No entanto, a aplicação desse prazo para processos em curso à época da vigência da nova lei tem gerado debates. A jurisprudência tem adotado a teoria tempus regit actum, determinando que o prazo de 3 anos seja contado a partir da entrada em vigor da nova lei, e não retroativamente. 

Decisões como as dos Agravos de Instrumento 2328965-75.2023.8.26.0000 e 2150564-88.2022.8.26.0000, ambas do Tribunal de Justiça de São Paulo, afastam a decadência com base nesse entendimento.
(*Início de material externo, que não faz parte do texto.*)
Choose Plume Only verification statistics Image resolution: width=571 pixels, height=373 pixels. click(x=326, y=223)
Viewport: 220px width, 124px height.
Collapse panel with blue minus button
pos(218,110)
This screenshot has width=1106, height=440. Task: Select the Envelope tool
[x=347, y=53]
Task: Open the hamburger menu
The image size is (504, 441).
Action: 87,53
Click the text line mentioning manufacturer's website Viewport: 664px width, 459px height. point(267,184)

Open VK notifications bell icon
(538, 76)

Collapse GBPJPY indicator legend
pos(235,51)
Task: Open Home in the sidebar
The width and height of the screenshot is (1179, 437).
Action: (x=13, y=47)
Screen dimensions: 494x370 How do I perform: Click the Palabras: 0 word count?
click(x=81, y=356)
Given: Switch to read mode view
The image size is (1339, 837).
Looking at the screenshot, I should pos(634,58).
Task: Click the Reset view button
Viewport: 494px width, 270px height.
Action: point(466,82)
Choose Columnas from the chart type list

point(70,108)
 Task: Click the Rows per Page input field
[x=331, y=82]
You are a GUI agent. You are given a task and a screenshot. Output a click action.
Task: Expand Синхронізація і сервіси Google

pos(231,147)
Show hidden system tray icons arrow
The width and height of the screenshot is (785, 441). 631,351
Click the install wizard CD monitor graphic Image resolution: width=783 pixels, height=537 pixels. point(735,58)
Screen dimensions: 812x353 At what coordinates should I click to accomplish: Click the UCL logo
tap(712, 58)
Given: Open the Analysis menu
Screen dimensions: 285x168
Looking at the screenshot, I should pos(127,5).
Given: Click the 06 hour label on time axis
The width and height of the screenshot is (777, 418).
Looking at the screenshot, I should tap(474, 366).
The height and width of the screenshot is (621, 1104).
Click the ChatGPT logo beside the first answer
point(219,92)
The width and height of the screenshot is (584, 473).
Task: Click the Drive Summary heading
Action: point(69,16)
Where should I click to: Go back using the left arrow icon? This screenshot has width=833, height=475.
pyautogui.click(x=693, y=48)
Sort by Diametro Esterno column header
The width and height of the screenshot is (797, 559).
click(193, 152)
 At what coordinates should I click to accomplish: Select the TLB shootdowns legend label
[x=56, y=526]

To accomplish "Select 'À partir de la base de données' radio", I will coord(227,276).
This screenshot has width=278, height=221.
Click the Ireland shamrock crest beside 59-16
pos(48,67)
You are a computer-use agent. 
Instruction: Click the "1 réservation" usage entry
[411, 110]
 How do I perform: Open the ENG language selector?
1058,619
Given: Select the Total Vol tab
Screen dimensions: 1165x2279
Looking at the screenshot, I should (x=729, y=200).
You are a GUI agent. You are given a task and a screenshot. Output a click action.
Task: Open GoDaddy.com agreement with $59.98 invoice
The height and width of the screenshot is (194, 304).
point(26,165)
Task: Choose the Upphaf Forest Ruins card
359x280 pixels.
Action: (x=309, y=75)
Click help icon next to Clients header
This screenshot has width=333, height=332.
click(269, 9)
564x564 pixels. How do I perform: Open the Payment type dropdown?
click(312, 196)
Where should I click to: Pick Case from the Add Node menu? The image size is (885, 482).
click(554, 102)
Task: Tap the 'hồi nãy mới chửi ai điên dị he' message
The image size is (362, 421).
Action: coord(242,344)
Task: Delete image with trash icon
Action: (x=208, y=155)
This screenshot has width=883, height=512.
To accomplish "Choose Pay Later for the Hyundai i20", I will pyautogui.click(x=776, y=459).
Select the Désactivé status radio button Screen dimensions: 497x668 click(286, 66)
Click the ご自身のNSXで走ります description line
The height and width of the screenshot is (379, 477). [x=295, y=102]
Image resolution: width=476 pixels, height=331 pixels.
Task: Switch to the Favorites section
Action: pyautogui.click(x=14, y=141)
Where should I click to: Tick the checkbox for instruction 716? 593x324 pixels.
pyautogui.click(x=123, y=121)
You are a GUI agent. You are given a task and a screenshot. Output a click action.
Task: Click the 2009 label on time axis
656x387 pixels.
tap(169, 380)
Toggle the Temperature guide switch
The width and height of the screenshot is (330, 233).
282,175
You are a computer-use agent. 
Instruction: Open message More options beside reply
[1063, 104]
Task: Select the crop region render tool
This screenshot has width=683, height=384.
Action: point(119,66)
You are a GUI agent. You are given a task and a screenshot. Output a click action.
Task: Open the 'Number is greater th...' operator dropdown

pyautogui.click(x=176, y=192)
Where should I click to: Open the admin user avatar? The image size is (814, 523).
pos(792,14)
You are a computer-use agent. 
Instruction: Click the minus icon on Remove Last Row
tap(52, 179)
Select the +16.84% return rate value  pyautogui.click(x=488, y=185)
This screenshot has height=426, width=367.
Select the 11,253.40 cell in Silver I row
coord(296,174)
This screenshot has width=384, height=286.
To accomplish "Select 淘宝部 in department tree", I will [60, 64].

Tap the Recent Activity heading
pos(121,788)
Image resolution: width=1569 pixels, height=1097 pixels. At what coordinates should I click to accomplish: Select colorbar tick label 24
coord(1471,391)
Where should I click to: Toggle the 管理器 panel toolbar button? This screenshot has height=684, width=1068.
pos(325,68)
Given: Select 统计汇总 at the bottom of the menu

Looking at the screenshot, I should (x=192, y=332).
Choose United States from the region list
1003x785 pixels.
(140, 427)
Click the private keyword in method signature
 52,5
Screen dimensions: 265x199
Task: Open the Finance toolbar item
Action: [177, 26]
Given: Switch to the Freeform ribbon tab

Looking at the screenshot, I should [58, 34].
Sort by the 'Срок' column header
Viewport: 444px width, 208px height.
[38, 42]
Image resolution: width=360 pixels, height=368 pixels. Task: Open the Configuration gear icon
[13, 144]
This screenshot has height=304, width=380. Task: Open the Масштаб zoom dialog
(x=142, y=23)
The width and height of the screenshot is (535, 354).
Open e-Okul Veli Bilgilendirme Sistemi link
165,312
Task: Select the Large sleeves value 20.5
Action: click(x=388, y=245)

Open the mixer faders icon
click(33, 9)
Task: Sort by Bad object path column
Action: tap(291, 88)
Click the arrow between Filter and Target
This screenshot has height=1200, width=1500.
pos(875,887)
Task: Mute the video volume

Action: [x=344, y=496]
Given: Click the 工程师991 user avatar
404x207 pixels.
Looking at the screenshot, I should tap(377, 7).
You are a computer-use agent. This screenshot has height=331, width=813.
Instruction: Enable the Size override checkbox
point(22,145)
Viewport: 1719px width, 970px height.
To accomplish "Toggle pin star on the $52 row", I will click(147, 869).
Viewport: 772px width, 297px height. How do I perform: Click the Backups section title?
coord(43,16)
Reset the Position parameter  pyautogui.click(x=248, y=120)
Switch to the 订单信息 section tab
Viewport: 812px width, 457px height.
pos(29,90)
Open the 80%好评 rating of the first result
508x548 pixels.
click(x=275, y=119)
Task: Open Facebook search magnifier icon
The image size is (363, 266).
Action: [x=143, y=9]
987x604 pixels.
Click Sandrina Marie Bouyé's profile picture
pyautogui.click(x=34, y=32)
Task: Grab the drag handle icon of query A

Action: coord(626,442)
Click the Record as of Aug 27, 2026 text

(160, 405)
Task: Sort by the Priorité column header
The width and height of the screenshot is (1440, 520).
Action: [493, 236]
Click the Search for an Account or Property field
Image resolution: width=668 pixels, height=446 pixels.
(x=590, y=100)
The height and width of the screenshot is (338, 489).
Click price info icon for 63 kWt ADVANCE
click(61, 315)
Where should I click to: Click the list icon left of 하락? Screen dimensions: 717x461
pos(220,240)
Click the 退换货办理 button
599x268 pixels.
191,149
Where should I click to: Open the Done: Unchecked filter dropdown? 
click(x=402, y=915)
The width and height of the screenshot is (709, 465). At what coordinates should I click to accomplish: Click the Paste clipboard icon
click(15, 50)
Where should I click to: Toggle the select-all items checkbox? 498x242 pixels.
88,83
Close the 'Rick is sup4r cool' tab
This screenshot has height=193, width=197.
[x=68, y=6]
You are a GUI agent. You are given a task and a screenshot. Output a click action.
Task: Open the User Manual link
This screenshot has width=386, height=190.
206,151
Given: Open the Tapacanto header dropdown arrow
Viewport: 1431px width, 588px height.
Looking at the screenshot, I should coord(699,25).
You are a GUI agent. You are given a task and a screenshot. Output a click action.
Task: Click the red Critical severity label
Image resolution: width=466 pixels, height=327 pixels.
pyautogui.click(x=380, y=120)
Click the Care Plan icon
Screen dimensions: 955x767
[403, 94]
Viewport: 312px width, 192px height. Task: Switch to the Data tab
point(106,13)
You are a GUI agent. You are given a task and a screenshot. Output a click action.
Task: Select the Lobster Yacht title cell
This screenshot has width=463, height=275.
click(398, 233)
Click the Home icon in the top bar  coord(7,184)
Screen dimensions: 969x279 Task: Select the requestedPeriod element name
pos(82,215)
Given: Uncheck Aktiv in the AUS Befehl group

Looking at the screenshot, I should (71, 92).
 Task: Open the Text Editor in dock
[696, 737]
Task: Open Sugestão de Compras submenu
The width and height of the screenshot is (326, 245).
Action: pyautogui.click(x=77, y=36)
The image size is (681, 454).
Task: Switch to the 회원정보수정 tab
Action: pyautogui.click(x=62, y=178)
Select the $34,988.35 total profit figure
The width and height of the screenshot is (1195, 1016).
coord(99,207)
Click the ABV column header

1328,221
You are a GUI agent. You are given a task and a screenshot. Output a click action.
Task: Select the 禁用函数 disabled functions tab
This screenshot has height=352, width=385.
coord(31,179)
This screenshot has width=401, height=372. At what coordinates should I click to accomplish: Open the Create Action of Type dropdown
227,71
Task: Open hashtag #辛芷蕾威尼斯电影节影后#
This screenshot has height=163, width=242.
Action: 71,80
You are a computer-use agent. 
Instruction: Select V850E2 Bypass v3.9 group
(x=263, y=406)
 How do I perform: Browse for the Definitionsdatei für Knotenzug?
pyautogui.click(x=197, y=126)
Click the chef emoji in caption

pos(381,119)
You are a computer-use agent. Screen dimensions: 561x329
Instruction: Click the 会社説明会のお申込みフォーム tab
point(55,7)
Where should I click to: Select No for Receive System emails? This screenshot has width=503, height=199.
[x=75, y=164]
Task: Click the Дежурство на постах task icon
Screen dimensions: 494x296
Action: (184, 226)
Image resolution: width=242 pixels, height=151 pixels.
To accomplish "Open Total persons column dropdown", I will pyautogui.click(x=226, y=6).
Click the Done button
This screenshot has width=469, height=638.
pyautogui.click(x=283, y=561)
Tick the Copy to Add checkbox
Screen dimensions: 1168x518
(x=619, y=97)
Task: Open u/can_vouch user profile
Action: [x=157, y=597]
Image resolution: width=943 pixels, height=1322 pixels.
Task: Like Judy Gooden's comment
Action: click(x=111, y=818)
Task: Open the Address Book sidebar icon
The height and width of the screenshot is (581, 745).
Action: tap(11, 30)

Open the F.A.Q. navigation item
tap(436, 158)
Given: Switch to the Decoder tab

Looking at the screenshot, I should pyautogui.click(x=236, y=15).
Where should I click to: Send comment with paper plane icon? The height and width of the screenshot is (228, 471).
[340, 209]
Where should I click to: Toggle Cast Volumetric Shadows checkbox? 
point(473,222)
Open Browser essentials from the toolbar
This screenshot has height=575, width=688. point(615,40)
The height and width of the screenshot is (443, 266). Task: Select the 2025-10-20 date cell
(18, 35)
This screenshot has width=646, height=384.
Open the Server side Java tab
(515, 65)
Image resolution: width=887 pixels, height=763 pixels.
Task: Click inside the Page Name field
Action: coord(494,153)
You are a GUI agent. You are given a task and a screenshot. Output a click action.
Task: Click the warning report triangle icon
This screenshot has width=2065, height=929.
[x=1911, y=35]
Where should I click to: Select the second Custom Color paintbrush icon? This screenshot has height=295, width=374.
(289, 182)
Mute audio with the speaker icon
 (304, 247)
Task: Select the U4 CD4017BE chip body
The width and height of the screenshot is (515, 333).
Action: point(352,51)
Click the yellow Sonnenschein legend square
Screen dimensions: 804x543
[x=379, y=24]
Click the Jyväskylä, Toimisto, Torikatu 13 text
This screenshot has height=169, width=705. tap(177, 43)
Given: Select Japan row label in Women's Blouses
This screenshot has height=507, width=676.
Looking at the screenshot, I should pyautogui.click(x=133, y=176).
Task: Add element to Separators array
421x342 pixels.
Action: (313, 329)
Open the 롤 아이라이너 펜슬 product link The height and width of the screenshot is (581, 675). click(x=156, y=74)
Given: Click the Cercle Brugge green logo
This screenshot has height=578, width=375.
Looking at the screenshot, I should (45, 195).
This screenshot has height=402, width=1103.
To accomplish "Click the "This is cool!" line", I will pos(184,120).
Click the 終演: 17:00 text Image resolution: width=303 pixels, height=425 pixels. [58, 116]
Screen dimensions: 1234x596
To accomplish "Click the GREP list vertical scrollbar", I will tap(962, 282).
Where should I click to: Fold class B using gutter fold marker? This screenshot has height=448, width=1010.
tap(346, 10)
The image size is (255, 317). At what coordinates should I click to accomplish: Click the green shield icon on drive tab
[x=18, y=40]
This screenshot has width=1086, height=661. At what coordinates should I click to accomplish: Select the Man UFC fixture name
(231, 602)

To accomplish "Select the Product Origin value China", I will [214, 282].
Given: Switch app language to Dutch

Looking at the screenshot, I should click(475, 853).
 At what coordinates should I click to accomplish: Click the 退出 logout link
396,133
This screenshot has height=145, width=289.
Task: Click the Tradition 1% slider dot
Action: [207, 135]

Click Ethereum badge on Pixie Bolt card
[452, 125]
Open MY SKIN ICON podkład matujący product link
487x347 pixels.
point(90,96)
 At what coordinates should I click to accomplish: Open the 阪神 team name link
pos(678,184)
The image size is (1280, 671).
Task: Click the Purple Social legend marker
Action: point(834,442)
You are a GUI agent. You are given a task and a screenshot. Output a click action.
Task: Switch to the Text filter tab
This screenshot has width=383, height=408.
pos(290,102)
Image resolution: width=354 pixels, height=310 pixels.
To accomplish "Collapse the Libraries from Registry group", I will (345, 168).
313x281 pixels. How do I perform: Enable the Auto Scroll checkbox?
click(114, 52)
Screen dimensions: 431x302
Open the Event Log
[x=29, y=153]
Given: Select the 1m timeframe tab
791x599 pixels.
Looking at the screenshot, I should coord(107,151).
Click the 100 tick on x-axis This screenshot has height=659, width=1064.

Falência. Incidente de habilitação retardatária de crédito. Decisão que reconheceu a decadência do direito. Inconformismo do credor. Acolhimento. O prazo previsto no art. 10, § 10, da Lei 11.101/2005, introduzido pela Lei n. 14.112/2020, deve ser contado a partir da vigência do novo normativo, em relação às falências anteriormente decretadas. Jurisprudência das CRDE, deste E. Tribunal. Decadência afastada, com determinação de prosseguimento da habilitação de crédito na origem, para verificação do valor devido, até a data da quebra. Decisão reformada. Recurso provido, com determinação. (TJ-SP - Agravo de Instrumento: 2328965-75.2023.8.26.0000 São Paulo, Relator: Grava Brazil, Data de Julgamento: 19/03/2024, 2ª Câmara Reservada de Direito Empresarial, Data de Publicação: 19/03/2024)

"FALÊNCIA – Habilitação de crédito – Hipótese em que foi reconhecida a decadência nos moldes do art. 10, § 10º, da Lei 11.101/05 – Impossibilidade – Incidente ajuizado antes da entrada em vigor da Lei 14.112/2020 e alterações promovidas na Lei de Falencias – 'Tempus regit actum' – Precedente - Sentença anulada – Recurso provido." (TJ-SP - AI: 21505648820228260000 SP 2150564-88.2022.8.26.0000, Relator: J. B. Franco de Godoi, Data de Julgamento: 27/10/2022, 1ª Câmara Reservada de Direito Empresarial, Data de Publicação: 27/10/2022)

Observe, o mencionado se aplica para falências, existindo quase nada nos tribunais sobre RJ.


Pode Ocorrer Habilitação Retardatária no Quadro Geral de Credores?

A habilitação retardatária de créditos não impede a participação do credor no processo de falência, mas modifica sua posição na ordem de recebimento. 


Conforme o artigo 10, §6º da Lei nº 11.101/2005, as habilitações retardatárias recebidas antes da homologação do quadro-geral de credores são tratadas como impugnações, integrando o quadro após decisão judicial. 

Já as habilitações recebidas após a homologação requerem ação própria para retificação do quadro-geral.


O §10 do artigo 10 estipula um prazo máximo de 3 anos para que o credor faça essa habilitação, sob pena de decadência. 

Contudo, a jurisprudência também estabelece que o quadro-geral de credores pode ser alterado até o encerramento do processo falimentar, por meio de ação ajuizada pelo administrador judicial, qualquer credor, o comitê de credores ou o Ministério Público, com respaldo no artigo 19 da mesma lei.


Assim, a complexidade dos procedimentos e prazos para habilitação e impugnação de créditos em falências e recuperações judiciais exige atenção rigorosa por parte dos credores, a fim de assegurar seus direitos no processo.



A gestão de créditos trabalhistas em processos de falência ou recuperação judicial é uma área crítica que exige atenção meticulosa às normas legais e aos prazos estabelecidos. 

A legislação brasileira, amparada pela jurisprudência do Superior Tribunal de Justiça, busca garantir a ordem e a equidade entre os credores, assegurando que os créditos sejam corretamente habilitados e que a liquidação seja conduzida de forma justa. A reserva de valores e a habilitação de créditos, mesmo quando realizada de forma tardia, são mecanismos essenciais para a proteção dos direitos dos trabalhadores. 


O conhecimento preciso dessas regras e a correta aplicação das mesmas são fundamentais para assegurar que os interesses de todas as partes envolvidas sejam adequadamente representados e preservados no âmbito dos processos falimentares e de recuperação judicial.

Em qualquer caso, a orientação de um advogado especializado é fundamental para avaliar a viabilidade de uma ação judicial e garantir a proteção dos seus direitos.


 É importante lembrar que as informações aqui apresentadas não substituem a orientação jurídica personalizada, e para obter informações mais detalhadas sobre o assunto tratado neste artigo, é aconselhável consultar um advogado especialista.